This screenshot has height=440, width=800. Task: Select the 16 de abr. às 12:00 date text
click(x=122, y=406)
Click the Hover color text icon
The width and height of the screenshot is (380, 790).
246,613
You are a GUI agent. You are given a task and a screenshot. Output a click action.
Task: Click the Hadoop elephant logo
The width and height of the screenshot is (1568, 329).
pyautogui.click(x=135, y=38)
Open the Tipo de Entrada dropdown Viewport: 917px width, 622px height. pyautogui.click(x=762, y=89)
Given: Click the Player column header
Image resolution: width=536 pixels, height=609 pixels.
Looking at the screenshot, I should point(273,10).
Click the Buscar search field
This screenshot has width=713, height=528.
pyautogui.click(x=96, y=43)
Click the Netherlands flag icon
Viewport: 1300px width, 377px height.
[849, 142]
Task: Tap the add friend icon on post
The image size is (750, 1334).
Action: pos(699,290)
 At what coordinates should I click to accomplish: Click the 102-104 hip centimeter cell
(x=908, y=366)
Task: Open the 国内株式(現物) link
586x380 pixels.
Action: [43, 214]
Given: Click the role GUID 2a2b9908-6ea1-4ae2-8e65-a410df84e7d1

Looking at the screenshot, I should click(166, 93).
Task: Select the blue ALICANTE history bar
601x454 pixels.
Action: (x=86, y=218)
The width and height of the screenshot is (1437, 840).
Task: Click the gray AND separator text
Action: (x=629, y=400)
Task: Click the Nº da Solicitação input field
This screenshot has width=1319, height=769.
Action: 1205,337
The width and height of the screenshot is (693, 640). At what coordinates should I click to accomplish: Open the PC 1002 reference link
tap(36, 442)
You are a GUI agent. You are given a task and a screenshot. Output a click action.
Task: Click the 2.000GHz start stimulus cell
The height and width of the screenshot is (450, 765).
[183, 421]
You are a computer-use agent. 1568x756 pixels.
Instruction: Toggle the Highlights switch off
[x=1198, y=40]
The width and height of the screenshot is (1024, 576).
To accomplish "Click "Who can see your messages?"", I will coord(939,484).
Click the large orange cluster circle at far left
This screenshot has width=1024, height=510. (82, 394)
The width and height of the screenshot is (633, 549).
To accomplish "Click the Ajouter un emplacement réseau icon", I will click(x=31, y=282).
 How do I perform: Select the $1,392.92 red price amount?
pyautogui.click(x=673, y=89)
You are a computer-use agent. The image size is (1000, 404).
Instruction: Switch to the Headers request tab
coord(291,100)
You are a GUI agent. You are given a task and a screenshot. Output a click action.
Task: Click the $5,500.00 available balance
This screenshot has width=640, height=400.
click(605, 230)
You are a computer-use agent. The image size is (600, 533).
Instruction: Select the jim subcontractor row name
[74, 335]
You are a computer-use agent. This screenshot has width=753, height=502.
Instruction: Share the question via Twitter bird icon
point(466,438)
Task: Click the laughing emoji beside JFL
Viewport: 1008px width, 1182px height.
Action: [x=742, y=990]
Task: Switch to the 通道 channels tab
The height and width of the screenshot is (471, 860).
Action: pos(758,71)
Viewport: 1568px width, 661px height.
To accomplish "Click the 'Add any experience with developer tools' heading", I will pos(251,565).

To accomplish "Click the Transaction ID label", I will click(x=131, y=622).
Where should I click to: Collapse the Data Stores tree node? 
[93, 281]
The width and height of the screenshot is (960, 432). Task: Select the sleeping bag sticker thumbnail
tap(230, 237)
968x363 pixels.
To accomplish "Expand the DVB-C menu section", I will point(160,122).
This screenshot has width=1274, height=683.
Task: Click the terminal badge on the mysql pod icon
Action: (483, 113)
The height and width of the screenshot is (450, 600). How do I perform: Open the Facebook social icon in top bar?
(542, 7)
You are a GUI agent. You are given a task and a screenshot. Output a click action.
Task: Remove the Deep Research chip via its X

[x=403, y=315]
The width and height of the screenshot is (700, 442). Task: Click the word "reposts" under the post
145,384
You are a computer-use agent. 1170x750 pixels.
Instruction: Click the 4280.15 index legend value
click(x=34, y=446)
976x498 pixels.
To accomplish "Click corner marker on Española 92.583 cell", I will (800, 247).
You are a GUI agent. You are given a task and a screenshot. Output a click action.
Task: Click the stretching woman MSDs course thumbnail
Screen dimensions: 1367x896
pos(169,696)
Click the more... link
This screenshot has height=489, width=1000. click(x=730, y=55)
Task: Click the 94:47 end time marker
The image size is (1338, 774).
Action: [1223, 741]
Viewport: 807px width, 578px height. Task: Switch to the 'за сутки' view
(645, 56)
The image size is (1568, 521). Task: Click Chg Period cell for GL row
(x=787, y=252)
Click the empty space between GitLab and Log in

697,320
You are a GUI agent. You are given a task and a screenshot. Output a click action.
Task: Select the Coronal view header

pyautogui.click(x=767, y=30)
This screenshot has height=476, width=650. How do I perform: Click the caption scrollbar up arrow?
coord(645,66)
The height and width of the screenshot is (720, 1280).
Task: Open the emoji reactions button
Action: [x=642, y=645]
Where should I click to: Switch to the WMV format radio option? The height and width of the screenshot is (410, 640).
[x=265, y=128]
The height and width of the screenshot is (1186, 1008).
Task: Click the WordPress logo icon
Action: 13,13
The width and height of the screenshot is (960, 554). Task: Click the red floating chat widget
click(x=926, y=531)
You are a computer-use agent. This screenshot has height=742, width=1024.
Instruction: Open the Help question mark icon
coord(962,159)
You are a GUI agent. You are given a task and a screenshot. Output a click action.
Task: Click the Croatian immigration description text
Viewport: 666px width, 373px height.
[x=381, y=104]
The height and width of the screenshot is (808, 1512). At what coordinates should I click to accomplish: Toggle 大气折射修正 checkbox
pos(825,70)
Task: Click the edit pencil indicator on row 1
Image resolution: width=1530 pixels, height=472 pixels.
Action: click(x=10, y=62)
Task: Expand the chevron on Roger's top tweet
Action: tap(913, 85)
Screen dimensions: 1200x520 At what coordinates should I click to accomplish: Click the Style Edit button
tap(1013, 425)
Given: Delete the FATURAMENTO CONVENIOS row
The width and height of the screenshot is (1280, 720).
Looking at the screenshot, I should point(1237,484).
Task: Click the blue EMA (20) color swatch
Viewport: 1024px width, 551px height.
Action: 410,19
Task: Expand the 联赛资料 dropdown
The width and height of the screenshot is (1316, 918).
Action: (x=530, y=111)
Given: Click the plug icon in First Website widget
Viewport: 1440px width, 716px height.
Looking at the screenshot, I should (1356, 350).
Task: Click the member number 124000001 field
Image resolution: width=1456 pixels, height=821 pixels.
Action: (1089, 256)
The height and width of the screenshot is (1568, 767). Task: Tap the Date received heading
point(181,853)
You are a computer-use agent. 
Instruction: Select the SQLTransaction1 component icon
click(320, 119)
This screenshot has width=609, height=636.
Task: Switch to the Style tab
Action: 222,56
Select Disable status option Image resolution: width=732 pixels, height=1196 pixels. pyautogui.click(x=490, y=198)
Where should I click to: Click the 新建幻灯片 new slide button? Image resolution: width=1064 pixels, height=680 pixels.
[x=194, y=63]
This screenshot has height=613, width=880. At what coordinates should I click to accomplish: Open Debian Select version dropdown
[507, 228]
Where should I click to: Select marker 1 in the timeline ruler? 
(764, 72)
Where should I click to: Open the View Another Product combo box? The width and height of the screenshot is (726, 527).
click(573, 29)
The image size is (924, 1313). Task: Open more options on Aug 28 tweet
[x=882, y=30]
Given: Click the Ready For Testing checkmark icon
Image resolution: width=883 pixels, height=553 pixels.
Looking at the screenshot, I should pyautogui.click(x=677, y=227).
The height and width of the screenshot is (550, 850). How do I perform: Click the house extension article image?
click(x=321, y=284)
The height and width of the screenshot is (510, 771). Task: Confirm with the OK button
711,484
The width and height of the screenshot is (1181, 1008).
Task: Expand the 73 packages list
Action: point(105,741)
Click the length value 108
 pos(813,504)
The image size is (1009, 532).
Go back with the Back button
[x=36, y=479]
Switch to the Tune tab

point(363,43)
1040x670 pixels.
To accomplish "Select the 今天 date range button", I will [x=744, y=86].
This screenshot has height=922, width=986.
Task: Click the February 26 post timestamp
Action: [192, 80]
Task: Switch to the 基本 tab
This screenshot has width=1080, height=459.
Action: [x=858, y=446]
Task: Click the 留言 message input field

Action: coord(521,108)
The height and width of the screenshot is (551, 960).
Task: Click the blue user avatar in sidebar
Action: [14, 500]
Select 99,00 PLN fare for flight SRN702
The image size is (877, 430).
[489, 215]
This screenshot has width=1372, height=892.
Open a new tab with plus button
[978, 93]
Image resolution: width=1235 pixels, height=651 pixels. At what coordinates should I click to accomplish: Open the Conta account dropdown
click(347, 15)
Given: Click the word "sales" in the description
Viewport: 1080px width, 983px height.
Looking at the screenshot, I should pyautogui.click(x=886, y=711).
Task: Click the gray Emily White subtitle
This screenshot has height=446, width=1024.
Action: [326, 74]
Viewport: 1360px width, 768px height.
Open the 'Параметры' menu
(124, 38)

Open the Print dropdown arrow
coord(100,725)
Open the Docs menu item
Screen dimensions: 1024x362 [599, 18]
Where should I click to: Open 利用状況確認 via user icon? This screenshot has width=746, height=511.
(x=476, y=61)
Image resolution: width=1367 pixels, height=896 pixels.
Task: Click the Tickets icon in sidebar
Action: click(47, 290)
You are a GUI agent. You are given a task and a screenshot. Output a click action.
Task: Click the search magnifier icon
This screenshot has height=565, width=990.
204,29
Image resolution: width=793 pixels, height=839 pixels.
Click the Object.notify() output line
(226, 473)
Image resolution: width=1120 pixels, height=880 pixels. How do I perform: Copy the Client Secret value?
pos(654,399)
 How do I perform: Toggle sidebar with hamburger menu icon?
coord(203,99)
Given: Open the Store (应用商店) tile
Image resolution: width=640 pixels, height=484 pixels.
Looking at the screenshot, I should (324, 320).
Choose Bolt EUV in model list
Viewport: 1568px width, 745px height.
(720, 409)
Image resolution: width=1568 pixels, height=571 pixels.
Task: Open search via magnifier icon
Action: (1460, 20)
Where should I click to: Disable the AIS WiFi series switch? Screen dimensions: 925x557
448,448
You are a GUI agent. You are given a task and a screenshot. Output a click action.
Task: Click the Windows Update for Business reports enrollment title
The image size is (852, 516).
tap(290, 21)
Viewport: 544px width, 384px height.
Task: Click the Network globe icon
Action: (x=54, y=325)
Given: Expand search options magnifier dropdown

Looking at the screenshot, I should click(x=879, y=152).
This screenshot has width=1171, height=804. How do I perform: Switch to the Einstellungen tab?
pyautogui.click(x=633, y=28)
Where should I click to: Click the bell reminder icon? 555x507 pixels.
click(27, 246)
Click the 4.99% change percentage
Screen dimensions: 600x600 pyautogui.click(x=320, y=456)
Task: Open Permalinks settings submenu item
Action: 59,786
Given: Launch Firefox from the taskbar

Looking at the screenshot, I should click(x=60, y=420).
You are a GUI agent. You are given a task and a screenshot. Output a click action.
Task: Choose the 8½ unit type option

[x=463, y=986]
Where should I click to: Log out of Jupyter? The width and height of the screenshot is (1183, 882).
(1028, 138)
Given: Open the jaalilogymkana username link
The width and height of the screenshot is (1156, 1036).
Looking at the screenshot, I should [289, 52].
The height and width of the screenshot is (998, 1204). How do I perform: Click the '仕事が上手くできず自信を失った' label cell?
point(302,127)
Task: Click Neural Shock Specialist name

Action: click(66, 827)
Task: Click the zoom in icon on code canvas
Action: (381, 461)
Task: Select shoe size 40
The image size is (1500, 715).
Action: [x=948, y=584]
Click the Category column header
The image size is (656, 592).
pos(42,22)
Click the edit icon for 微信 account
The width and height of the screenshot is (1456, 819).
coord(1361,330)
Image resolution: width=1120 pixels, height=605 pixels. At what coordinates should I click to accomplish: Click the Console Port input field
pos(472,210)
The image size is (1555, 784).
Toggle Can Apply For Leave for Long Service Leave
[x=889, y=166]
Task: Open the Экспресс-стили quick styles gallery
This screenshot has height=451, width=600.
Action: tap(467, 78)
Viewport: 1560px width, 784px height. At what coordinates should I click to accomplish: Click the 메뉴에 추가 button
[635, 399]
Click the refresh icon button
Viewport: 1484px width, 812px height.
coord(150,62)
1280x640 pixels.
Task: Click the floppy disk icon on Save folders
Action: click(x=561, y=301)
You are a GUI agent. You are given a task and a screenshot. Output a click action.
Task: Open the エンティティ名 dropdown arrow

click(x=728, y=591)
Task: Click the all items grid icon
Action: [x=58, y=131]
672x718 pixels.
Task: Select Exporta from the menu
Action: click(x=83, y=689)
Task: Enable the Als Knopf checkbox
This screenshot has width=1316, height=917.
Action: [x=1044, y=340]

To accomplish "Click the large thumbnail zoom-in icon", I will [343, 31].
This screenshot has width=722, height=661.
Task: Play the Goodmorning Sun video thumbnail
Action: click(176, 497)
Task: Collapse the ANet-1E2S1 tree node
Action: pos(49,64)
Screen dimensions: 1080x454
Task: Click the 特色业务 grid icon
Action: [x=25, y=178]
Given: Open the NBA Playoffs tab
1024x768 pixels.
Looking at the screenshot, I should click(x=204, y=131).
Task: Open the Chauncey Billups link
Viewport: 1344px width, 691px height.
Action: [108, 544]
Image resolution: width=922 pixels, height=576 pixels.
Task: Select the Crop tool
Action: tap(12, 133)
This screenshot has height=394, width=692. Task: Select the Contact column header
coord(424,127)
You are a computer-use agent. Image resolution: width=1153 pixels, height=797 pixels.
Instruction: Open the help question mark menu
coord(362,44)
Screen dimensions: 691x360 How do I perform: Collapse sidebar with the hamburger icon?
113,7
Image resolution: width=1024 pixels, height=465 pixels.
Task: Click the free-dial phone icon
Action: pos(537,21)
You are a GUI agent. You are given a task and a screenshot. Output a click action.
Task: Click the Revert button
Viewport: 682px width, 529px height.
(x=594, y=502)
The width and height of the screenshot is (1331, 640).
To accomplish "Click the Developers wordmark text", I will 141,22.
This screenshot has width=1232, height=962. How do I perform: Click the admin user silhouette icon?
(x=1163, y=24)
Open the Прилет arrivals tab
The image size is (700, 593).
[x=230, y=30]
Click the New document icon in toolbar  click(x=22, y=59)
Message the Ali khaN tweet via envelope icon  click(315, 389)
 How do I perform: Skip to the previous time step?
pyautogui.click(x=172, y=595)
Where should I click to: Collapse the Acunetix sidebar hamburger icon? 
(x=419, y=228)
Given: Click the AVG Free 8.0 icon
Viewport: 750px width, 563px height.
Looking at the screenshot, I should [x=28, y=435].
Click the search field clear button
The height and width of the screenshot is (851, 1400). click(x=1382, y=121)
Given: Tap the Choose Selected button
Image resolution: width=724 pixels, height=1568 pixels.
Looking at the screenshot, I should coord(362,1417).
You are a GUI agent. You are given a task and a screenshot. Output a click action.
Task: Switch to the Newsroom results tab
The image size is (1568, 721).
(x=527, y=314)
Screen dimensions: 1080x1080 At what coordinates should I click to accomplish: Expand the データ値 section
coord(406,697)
────────────────────────────────────────
▸ **WHAT IS EXPECTED**
Return each line in the records that holds the string "description".

▸ **TASK ANSWER**
Task: Click the Croatian immigration description text
Given: Click the word "sales" in the description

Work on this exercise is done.